Martes 17 de junio de 2025
Asombrosa planificación premeditada de los chinos
Dr. Armando Rojano Uscanga
China domina los minerales críticos del mundo y ha restringido la exportación de algunos a Estados Unidos, por eso el gobierno de Donald Trump quiere asegurar activos minerales en el extranjero, recurriendo a tácticas de alta presión, como el acuerdo sobre recursos naturales que Ucrania iba a firmar con Estados Unidos antes de que las negociaciones de paz estallaran. También intenta la adquisición de Groenlandia, debido a su rico suministro de tierras raras.
Las nuevas restricciones de China a la exportación de estos metales podrían repercutir en la producción de todo tipo de productos, desde luces LED hasta aviones de combate. Se trata de 17 tipos de metales conocidos como tierras raras, que abarcan toda la tabla periódica y son cruciales para la tecnología, la energía y el transporte. Hay pesadas y ligeras, las primeras tienen un mayor peso atómico y son menos comunes y propensas a la escasez. Los imanes fabricados con tierras raras son mucho más potentes —y valiosos— que otros tipos, especialmente en la producción de coches eléctricos.

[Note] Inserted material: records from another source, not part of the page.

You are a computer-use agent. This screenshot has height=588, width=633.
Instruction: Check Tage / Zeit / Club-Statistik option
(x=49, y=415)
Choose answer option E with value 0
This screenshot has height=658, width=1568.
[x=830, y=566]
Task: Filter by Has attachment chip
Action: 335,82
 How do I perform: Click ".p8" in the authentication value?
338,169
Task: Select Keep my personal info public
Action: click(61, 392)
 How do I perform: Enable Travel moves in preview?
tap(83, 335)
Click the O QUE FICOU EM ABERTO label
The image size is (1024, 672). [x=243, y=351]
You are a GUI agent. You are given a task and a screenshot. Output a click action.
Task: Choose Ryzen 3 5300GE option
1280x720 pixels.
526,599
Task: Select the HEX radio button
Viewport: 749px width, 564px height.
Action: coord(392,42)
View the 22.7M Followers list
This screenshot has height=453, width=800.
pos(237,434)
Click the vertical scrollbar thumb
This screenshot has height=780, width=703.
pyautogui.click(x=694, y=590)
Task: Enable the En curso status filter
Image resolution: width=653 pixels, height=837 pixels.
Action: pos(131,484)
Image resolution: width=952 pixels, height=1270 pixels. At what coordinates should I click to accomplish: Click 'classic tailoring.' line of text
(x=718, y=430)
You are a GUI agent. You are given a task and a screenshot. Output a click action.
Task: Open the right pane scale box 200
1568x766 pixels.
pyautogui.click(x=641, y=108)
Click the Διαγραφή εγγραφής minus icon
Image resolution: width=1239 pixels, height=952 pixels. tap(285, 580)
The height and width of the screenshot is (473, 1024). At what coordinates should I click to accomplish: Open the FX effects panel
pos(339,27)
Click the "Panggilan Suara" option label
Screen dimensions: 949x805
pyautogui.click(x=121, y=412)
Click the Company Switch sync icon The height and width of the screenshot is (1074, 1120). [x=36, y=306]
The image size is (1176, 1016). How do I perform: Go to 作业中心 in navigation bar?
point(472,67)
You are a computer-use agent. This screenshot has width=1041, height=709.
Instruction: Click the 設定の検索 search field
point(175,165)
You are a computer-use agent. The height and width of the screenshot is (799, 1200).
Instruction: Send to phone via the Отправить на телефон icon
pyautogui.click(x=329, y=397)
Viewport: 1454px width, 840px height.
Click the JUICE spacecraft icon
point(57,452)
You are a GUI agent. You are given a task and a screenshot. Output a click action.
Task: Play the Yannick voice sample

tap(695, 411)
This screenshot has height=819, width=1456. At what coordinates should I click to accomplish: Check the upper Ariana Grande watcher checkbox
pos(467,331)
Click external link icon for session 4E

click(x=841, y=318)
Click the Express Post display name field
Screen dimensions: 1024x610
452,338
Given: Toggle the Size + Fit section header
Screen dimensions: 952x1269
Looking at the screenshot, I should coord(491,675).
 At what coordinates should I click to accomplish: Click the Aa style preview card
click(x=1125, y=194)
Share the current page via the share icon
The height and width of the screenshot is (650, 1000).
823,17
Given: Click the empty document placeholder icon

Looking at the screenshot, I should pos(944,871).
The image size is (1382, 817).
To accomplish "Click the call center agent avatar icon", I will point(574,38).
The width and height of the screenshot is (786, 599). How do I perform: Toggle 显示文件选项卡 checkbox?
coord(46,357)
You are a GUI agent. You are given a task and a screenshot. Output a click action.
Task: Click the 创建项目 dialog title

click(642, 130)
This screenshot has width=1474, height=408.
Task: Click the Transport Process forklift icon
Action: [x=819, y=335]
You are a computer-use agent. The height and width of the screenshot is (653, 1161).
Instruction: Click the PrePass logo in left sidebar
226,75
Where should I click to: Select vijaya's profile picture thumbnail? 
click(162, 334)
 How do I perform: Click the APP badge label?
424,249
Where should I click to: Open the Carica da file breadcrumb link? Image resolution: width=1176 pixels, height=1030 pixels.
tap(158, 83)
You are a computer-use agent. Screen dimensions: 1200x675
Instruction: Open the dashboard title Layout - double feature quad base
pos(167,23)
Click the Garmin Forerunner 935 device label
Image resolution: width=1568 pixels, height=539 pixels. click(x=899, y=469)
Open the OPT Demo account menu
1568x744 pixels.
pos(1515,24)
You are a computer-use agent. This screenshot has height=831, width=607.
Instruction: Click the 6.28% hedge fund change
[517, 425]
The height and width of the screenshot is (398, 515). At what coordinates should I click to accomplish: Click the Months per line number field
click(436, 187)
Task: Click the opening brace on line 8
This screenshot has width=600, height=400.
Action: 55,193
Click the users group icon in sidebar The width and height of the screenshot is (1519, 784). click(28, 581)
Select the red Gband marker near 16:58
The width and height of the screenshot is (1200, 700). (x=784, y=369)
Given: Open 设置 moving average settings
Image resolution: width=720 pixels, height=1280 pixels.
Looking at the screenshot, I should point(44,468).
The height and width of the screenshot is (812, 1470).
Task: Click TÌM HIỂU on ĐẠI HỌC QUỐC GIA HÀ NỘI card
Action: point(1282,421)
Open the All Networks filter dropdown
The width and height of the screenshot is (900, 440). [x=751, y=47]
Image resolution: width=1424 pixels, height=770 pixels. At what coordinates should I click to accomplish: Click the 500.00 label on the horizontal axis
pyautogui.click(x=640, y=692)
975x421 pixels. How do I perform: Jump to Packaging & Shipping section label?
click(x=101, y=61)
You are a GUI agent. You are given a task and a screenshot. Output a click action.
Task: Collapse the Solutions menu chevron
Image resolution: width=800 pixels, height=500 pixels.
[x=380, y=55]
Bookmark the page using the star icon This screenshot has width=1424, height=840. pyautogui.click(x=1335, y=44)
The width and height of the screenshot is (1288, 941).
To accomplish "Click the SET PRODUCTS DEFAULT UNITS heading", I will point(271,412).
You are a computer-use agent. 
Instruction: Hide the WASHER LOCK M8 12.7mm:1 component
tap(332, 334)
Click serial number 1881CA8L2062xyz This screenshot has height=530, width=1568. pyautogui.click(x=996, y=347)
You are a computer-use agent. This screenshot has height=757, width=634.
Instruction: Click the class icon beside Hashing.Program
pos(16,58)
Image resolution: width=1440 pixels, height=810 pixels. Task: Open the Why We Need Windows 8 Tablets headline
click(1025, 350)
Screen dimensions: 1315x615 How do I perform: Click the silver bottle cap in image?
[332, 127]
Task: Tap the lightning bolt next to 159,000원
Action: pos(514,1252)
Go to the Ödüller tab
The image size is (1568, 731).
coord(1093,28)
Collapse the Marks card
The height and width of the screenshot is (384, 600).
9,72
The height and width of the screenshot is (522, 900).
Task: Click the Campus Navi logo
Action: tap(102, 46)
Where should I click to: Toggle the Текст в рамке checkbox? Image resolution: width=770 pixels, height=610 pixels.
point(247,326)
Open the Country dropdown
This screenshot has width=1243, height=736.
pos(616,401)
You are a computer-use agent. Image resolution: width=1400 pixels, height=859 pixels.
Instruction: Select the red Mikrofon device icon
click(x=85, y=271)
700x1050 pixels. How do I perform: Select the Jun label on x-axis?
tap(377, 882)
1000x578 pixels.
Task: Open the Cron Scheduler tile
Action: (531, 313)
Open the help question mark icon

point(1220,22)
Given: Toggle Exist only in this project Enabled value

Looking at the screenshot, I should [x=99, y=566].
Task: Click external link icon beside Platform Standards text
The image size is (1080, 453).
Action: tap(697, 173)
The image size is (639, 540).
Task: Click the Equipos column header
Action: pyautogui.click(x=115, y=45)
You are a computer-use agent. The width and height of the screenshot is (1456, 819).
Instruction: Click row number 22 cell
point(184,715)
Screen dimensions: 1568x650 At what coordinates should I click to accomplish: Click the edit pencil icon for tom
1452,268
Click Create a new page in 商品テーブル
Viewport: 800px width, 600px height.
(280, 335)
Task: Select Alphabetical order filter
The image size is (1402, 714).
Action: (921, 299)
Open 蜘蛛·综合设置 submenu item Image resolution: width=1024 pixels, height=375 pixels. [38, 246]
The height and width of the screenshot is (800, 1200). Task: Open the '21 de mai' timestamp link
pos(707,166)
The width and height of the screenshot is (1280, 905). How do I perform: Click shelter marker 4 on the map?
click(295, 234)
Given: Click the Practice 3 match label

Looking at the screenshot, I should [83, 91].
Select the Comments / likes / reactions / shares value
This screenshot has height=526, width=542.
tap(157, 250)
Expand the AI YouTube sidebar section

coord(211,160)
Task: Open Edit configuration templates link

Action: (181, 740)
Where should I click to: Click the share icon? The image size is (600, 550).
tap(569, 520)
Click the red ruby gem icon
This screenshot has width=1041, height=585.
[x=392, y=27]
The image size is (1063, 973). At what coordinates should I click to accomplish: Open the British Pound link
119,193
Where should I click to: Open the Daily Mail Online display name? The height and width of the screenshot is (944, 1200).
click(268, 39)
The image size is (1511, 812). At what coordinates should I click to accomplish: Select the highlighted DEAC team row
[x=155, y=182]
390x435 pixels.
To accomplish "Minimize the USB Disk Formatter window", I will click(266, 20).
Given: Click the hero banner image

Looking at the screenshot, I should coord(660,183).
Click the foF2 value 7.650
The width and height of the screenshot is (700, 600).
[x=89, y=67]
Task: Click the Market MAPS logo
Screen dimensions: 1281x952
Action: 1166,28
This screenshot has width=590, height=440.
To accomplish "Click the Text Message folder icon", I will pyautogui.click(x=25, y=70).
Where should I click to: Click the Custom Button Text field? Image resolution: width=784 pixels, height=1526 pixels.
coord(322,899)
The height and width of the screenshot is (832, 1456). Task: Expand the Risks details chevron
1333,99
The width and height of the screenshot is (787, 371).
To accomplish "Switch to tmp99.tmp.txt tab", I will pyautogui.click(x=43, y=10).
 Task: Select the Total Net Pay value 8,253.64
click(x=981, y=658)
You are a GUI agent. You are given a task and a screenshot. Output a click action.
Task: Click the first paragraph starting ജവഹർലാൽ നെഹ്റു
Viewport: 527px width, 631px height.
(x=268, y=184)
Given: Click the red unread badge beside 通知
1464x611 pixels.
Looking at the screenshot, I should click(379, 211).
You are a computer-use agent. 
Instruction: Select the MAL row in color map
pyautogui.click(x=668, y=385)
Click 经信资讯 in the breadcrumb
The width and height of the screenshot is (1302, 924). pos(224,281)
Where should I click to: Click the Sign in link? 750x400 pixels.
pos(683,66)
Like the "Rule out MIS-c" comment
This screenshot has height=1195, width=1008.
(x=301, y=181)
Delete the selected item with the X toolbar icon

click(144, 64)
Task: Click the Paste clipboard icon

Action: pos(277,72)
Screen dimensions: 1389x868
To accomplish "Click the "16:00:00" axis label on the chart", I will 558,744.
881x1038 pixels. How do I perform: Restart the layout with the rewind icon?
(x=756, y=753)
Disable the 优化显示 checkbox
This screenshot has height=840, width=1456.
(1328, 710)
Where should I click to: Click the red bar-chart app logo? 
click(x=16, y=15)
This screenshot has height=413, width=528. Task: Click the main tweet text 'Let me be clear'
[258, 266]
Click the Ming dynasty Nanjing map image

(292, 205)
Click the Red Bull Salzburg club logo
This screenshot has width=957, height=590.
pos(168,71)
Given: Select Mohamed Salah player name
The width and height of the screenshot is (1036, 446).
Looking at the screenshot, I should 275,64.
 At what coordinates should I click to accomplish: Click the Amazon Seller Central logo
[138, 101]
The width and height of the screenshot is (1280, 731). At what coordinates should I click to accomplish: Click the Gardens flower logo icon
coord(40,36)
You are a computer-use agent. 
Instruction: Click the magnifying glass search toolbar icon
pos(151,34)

Estados Unidos solo tiene una mina de tierras raras operativa, en Mountain Pass, California, que produce el 15 por ciento mundial. Pero China, con el 70 por ciento del mercado, controla
la exportación y el precio de los metales en todo el mundo. El 90 por ciento de los imanes de tierras raras se producen en China, y el 99,9 por ciento del disprosio del mundo, que el fabricante de chips Nvidia usa para crear condensadores, se extrae en China.
Una mina brasileña de tierras raras ilustra el control de China sobre estos minerales estratégicos. Serra Verde, ubicada en Minaçu, tiene un contrato para vender casi toda su producción a China, a pesar de que está respaldada por inversionistas estadounidenses.